Simplement, et c'est bien la première fois que je me dis une chose pareille d'ailleurs : j'ai l'impression que ce livre a dû être plus facilement et immédiatement lu par un public anglais qu'ici en France. Et je ne sais pas très bien pourquoi mais c'est l'impression que j'ai eue tout au long de la lecture. Ça ne m'a pas gêné dans ma lecture, mais ça a donné une espèce de décalage à la lecture qui m'a un peu troublé.
Sinon, évidemment, la bonne idée était de penser à La métamorphose et les mésaventures de Gregor Samsa par Franz Kafka, et de faire la même chose que Kafka mais dans l'autre sens. Je trouve qu'il en a tiré un très bon parti pour un livre par ailleurs assez sérieux, assez grave".

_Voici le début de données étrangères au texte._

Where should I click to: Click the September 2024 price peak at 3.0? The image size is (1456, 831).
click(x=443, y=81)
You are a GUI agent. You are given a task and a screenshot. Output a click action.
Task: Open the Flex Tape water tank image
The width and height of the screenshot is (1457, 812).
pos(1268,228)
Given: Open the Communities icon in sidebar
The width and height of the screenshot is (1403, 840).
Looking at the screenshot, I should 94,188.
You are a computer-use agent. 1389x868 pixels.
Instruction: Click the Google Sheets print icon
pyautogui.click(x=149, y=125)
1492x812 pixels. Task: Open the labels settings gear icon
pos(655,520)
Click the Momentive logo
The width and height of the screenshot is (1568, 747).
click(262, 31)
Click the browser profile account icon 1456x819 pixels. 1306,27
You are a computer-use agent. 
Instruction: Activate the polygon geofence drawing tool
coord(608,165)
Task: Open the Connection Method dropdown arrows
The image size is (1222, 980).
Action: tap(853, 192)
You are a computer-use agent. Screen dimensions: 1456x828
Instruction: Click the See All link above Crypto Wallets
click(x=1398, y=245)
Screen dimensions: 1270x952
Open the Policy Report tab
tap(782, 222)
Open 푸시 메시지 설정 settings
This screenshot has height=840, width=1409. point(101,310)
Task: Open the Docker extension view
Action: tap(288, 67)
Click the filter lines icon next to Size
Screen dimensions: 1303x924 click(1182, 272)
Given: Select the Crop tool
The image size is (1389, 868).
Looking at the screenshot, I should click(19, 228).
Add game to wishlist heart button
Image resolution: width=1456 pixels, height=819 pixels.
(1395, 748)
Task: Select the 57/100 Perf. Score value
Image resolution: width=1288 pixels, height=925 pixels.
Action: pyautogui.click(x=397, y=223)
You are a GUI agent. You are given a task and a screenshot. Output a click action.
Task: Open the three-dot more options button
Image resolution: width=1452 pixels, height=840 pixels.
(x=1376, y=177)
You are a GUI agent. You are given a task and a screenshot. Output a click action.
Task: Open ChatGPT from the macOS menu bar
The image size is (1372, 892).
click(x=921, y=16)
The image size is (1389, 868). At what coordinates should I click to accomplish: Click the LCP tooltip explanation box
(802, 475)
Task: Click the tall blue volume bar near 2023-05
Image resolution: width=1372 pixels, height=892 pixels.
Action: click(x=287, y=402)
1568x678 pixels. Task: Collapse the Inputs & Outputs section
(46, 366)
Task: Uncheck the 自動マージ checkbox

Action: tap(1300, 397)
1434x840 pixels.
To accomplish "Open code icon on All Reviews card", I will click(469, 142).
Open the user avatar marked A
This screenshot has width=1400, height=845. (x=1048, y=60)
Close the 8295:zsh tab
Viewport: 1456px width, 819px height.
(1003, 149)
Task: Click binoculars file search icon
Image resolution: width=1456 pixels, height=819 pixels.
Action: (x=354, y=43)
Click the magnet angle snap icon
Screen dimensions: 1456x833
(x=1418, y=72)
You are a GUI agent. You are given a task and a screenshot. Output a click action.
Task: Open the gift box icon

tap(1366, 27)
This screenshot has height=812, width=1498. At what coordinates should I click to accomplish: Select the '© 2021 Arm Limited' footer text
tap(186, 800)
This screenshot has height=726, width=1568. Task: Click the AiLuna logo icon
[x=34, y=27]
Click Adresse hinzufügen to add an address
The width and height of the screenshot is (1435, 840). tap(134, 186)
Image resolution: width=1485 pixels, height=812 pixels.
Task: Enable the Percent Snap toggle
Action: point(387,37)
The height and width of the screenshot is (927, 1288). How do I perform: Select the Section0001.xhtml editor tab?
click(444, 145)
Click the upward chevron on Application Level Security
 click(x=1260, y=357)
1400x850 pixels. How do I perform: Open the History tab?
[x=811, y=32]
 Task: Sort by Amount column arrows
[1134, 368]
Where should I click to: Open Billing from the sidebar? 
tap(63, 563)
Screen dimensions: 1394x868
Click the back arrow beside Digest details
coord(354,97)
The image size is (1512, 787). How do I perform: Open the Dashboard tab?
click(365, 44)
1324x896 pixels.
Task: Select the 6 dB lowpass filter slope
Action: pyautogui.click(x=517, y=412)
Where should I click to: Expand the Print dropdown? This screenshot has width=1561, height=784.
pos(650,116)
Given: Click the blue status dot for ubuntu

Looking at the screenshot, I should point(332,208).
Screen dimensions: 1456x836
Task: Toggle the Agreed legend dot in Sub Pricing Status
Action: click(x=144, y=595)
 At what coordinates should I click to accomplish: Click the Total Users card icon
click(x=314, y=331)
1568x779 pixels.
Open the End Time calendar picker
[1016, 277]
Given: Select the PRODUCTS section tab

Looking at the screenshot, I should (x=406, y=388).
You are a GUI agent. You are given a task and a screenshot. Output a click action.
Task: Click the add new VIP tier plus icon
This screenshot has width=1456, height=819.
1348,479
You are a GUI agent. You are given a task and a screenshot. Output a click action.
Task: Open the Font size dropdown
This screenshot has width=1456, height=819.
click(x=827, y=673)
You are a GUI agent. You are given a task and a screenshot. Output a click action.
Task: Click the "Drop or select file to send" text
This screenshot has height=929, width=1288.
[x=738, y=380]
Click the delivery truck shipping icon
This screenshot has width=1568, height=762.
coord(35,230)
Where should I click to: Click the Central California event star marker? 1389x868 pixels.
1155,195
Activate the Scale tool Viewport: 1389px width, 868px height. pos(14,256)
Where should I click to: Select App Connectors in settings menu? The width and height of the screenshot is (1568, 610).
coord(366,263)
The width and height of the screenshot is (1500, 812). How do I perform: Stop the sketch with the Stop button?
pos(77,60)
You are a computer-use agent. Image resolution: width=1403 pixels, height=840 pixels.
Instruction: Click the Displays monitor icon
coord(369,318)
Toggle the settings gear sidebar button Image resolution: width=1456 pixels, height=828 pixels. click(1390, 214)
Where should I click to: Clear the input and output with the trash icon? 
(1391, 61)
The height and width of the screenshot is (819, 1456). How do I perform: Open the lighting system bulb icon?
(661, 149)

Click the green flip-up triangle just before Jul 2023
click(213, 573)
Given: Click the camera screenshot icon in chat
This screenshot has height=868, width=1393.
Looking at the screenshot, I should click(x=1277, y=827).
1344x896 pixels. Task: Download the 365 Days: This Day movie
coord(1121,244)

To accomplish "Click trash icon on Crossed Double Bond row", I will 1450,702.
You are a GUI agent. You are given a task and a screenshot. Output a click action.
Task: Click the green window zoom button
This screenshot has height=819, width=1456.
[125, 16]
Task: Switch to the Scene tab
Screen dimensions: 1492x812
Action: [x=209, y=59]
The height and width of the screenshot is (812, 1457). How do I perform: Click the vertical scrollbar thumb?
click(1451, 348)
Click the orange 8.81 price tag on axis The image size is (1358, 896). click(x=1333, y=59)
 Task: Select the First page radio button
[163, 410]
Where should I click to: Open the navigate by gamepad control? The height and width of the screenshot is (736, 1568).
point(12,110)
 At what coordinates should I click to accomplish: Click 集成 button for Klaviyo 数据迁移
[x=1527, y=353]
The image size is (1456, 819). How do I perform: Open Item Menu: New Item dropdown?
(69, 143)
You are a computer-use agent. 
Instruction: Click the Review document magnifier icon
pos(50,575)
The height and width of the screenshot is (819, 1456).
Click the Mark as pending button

Patricia Martin est surprise que McEwan reste aussi "sage" cette fois
PM : "On se perd un peu dans un dédale de détails qu'on ne connaît pas forcément. Moi, ça me fait beaucoup de peine parce que ce que j'ai préféré, c'est précisément la préface. Parce que, sur le principe, on se dit c'est un livre qui va être très intelligent et très drôle, un peu excessif mais on est quand même face à une réalité imparable et il le dit très bien !
Après Une machine comme moi (son avant-dernier livre), je trouve celui-ci assez vite bancal.
Il n'y a pas d'altération de la réalité par ce cafard au sens propre du terme.
Ce n'est pas sidérant, ni déstabilisant, il reste très sage.
Pour Arnaud Viviant, McEwan livre un nouveau chef d'œuvre sous un style surprenant
AV : "Toute la question chez Kafka reposait sur un travail de traduction. Et, justement, en réalité, la traduction qui a généralement été choisie en France, c'est le cloporte et non le cafard ! On ne va pas divulgacher la fin, mais il ne finit pas exactement de la même manière que le cloporte de La métamorphose de Kafka.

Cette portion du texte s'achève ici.